After the recent conflict between Iggy Azalea and Azalia Banks over white and black rappers within the hip-hop industry, one of the genres biggest stars, Macklemore, is speaking out on if he has experienced any racism as a white artist.
Macklemore recently spoke about racism in the hip-hop industry
The 31-year-old rapper addressed the sensitive issue during Hot 97 radio interview this week, in which he explained how his position as a success in the industry can make him feel uncomfortable.
"For me, as a white dude-as a white rapper-I'm like, how do I participate in this conversation? How do I participate?" he said. "How do I get involved on a level where I'm not co-opting the movement or I'm not making it about me, but also realizing the platform I have and the reach that I have, and doing it in an authentic, genuine way. Because race is uncomfortable to talk about. White people, we can just turn off the TV when we're sick of talking about race. We can be like, 'No, I'm done.'"
"It does not work that way for everybody," Macklemore added. "White 'liberal' people want to be nice. We don't want to mess up. We don't want to be racists. We want to be like, 'We're post-racial and we have a black president and we don't need to talk about white privilege. It's all good, right?' It's not the case."

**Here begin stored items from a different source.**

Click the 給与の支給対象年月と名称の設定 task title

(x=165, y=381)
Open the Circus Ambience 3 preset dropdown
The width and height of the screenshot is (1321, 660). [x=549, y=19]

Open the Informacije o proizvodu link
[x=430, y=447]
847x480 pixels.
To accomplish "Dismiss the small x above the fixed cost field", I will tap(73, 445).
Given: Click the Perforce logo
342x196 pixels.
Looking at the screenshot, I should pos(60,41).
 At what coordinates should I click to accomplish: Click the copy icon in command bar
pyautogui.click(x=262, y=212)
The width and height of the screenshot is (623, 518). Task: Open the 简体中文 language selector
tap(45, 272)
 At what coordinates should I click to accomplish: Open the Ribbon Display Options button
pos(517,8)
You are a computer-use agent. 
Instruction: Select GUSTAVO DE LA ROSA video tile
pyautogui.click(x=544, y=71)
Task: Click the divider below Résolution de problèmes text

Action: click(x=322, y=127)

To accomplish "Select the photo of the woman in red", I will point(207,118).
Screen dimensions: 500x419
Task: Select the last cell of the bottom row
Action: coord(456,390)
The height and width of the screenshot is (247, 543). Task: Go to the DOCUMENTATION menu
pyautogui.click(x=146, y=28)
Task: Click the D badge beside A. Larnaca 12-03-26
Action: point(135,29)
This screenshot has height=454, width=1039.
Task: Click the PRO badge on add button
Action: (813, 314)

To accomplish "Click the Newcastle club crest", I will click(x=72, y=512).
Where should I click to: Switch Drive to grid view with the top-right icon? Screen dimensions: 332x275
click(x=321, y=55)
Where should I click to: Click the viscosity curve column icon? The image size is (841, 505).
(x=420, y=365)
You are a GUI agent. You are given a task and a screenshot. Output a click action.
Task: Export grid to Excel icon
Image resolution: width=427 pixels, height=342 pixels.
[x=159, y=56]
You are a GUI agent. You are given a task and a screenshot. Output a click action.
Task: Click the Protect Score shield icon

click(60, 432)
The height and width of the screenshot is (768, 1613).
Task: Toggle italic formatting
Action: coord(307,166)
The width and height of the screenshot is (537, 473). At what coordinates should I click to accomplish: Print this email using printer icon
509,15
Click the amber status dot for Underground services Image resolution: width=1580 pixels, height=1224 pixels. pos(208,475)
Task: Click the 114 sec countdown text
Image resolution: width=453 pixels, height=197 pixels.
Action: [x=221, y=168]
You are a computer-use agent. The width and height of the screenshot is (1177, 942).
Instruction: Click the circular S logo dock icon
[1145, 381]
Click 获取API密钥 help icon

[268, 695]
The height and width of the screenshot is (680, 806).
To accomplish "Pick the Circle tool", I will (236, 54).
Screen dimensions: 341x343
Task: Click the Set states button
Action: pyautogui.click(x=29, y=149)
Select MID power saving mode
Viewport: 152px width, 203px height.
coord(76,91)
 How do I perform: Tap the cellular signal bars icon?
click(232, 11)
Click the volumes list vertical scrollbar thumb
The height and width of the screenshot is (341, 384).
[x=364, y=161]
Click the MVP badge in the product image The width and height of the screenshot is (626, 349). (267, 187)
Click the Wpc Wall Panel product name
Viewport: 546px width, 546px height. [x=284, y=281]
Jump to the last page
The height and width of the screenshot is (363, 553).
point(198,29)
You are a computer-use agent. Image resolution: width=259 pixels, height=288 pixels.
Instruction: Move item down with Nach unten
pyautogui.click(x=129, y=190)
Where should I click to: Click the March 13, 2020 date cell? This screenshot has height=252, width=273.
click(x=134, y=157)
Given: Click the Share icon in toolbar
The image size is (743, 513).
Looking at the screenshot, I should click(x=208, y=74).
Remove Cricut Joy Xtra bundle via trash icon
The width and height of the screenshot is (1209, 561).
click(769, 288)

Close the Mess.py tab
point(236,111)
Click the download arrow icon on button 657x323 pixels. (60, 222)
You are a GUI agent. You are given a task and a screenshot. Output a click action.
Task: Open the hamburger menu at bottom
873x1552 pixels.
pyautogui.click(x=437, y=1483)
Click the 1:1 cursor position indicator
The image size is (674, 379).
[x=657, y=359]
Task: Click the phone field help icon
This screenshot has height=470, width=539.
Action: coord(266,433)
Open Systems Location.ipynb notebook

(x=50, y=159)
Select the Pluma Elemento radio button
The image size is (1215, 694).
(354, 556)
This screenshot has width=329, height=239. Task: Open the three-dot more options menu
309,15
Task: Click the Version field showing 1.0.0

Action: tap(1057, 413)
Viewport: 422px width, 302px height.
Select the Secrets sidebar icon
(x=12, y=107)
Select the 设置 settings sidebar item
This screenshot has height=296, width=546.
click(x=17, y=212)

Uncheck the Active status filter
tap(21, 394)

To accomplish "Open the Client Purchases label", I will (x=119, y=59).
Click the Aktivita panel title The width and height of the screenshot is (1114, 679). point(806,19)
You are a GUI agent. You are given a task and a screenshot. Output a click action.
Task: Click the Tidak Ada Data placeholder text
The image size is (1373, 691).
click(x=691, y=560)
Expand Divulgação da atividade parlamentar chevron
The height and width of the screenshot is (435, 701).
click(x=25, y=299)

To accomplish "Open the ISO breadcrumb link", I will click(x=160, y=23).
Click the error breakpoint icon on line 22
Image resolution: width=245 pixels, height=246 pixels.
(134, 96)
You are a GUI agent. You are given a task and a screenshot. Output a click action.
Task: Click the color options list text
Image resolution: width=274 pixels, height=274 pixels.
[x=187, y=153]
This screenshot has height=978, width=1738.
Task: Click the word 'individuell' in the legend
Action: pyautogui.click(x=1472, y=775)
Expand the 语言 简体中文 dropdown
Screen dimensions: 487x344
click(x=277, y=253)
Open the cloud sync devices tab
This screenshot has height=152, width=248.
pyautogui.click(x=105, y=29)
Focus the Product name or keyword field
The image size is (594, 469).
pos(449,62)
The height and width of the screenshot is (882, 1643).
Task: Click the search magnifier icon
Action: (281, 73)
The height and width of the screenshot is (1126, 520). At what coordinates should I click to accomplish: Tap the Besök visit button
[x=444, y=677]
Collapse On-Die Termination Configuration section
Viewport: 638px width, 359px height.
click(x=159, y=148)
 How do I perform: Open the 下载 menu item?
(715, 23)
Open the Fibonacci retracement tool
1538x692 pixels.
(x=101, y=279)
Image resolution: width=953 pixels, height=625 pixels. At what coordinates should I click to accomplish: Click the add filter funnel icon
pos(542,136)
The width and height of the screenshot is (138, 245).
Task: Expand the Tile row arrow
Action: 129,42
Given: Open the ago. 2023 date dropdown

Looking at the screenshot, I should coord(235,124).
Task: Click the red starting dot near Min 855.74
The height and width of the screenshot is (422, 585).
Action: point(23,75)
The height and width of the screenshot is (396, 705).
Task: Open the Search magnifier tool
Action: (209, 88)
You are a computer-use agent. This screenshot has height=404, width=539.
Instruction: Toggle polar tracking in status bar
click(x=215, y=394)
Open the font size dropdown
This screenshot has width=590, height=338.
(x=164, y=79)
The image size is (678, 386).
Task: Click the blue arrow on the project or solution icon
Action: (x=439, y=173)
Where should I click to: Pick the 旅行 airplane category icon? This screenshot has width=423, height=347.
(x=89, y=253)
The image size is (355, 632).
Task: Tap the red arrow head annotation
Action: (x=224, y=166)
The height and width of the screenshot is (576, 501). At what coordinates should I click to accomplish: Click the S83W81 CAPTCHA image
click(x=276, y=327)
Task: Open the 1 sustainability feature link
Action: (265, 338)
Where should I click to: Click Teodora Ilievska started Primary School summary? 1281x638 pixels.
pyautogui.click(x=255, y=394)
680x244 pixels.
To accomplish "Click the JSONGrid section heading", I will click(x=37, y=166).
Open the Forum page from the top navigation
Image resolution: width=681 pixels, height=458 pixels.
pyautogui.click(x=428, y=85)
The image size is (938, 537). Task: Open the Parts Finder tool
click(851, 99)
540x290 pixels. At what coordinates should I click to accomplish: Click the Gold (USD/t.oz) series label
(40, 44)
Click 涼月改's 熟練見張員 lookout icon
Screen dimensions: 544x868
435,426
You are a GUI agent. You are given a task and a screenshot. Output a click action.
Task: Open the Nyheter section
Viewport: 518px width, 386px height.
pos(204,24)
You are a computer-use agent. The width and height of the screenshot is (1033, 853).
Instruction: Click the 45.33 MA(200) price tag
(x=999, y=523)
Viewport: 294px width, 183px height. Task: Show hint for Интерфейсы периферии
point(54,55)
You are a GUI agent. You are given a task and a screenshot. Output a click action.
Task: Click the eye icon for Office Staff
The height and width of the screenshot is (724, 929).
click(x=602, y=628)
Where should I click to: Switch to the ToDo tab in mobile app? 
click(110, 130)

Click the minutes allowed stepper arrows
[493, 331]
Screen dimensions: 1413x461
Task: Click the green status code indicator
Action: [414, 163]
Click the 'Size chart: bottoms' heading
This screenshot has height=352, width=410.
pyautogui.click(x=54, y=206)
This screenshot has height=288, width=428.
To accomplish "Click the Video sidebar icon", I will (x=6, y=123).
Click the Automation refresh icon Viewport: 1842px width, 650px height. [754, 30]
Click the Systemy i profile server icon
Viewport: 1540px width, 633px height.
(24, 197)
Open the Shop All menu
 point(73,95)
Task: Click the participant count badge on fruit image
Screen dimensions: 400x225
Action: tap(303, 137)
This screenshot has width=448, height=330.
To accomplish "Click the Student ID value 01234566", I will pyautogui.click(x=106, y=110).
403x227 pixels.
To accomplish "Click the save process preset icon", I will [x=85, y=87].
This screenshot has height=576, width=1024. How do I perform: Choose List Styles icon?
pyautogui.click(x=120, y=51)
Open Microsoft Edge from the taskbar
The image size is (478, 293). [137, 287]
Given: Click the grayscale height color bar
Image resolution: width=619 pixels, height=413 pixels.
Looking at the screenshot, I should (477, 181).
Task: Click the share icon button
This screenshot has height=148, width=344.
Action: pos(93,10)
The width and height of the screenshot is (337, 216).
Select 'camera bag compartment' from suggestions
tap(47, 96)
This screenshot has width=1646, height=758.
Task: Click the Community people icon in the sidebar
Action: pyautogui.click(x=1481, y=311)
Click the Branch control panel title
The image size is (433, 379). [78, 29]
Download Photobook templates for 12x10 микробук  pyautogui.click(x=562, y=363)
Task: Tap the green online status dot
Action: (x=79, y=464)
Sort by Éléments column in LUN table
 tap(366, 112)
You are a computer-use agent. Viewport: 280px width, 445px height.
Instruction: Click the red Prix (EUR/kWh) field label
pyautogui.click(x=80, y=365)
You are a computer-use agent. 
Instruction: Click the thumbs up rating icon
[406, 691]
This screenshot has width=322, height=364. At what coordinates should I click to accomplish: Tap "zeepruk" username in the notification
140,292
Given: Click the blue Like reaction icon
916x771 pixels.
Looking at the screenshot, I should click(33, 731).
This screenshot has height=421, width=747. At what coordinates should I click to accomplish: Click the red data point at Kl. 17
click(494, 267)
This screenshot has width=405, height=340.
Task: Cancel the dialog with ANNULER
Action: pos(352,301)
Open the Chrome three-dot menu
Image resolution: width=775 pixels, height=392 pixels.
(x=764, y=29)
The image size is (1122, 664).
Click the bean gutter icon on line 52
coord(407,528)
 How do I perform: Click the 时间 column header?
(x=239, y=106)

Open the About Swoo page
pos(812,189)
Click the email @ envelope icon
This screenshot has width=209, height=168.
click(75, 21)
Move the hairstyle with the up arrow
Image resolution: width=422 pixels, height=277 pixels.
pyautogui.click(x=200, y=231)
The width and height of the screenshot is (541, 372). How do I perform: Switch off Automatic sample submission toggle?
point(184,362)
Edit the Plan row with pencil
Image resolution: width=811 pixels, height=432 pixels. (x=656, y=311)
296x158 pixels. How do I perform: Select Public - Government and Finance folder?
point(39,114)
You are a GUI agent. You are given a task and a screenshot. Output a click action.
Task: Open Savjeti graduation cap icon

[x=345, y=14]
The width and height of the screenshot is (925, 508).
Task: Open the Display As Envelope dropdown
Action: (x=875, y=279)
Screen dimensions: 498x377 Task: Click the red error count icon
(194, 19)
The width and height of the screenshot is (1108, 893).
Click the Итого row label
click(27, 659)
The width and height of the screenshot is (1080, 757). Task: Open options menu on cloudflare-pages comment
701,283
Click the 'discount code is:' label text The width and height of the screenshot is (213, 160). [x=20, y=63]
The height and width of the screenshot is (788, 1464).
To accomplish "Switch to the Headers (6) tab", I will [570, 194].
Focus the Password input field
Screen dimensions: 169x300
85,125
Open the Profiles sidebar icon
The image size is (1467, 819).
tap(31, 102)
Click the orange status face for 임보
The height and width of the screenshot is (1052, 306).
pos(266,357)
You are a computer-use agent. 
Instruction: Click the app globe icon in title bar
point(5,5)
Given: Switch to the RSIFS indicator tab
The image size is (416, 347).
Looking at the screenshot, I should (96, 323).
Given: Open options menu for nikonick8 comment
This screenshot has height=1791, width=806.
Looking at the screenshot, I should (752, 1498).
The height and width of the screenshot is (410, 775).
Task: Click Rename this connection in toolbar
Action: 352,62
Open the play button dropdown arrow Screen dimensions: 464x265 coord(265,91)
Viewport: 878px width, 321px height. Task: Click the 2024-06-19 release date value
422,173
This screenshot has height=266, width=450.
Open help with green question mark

The Grammy-winner also implied that his meteoric rise to success may have been due to "white privilege" in America. "Why am I safe? Why can I cuss on a record, have a parental advisory sticker on the cover of my album, yet parents are still like, 'You're the only rap I let my kids listen to,'" he said. "Why can I wear a hoodie and not be labeled a thug?...The privilege that exists in the music industry is just a greater symptom of the privilege that exists in America. There's no difference."
But when discussing if white artists are always accepted in the hip-hop community, Macklemore said, "You need to know your place in the culture. Are you contributing or are you taking? Are you using it for your own advantage or are you contributing? I saw a tweet that said, 'Hip hop was birthed out of the civil rights movement.' This is a culture that came from pain and oppression. It was the byproduct [of white oppression]. We can say we've come a long way since the late '70s and early '80s, but we haven't. Just because there's been more successful white rappers, you cannot disregard where this culture came from and our place in it as white people. This is not my culture to begin with. As much as I have honed my craft...I do believe that I need to know my place."